7, p = 0.01), and, in particular, increases in left-sided CA1 subfield CBV (t23 = 3.5, p = 0.002). To test for longitudinal changes INCB018424 chemical structure in CBV from baseline to follow-up, a repeated-measures analysis with

time (baseline and follow-up) and subregion (EC, DG, CA3, CA1, and SUB) as within-subjects factors and progression status (psychosis versus not) as a between-subjects factor was used. The multivariate component of the analysis identified a significant subregion by time by group interaction (F4, 13 = 3.5, p = 0.04). Post hoc t tests revealed this interaction to be driven by CBV increases in subiculum from baseline to follow-up bilaterally in the progressor group (t18 = 3.7, p = 0.002); increases in CA1 CBV did not change significantly from time 1 to time 2, remaining relatively higher in the progressor group at both baseline (t23 = 2.7, p = 0.01) and follow-up (t18 = 3.1, p = 0.006). EC, DG, and CA3 were not significantly different between groups at BMN 673 purchase baseline or follow-up. Antipsychotic or antidepressant drug exposure had no effect on CBV values in this analysis (Figure 1A). To confirm that hippocampal hypermetabolism is predictive

of psychosis, we entered hippocampal left anterior CA1 CBV into a Cox regression model, controlling for demographics and follow-up interval, with time to psychosis as the dependent variable. Left anterior CA1 CBV powerfully predicted time to psychosis in the Cox model (Wald (t1) = 8.5, p = 0.003). We further explored whether brain metabolism or symptoms were more powerful predictors of outcome. Similar to other larger prodromal cohort studies (Cannon et al., 2008), unusual thought content (Wald(t1) = 2.9, p = 0.09) suspiciousness, (Wald(t1) = 2.9, PDK4 p = 0.08) and conceptual disorganization (Wald(t1) =

3.5, p = 0.06) also predicted time to psychosis at a trend level when entered separately into this model. When behavioral variables were entered together into the model with left anterior CA1 CBV, brain metabolism maintained its predictive strength (Wald(t1) = 8.8, p = 0.003), whereas behavioral measures were no longer predictive of clinical outcome (all p’s > 0.33), suggesting that left CA1 CBV is a more sensitive predictor of clinical outcome to first episode psychosis than subthreshold psychotic symptoms.
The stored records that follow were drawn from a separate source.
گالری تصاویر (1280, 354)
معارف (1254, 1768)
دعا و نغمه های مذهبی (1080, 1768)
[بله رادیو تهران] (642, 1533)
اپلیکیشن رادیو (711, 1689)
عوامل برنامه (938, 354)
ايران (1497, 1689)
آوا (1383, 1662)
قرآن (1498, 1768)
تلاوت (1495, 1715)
In the same subjects, MRI was used to map hippocampal structure and generate measures of hippocampal volume and hippocampal shape as previously described (Schobel et al., 2009a; Styner et al., 2003, 2007). At the initial assessment, to test for baseline differences in hippocampal volume, a repeated-measures analysis of variance with side (left, right) as within-subject factors and outcome (progression to psychosis versus nonprogression) as between-subjects factor revealed no main effect of progression status (F1,22 = 0.96, p = 0.36) and no side-by-conversion interaction (F1,22 = 1.1, p = 0.30).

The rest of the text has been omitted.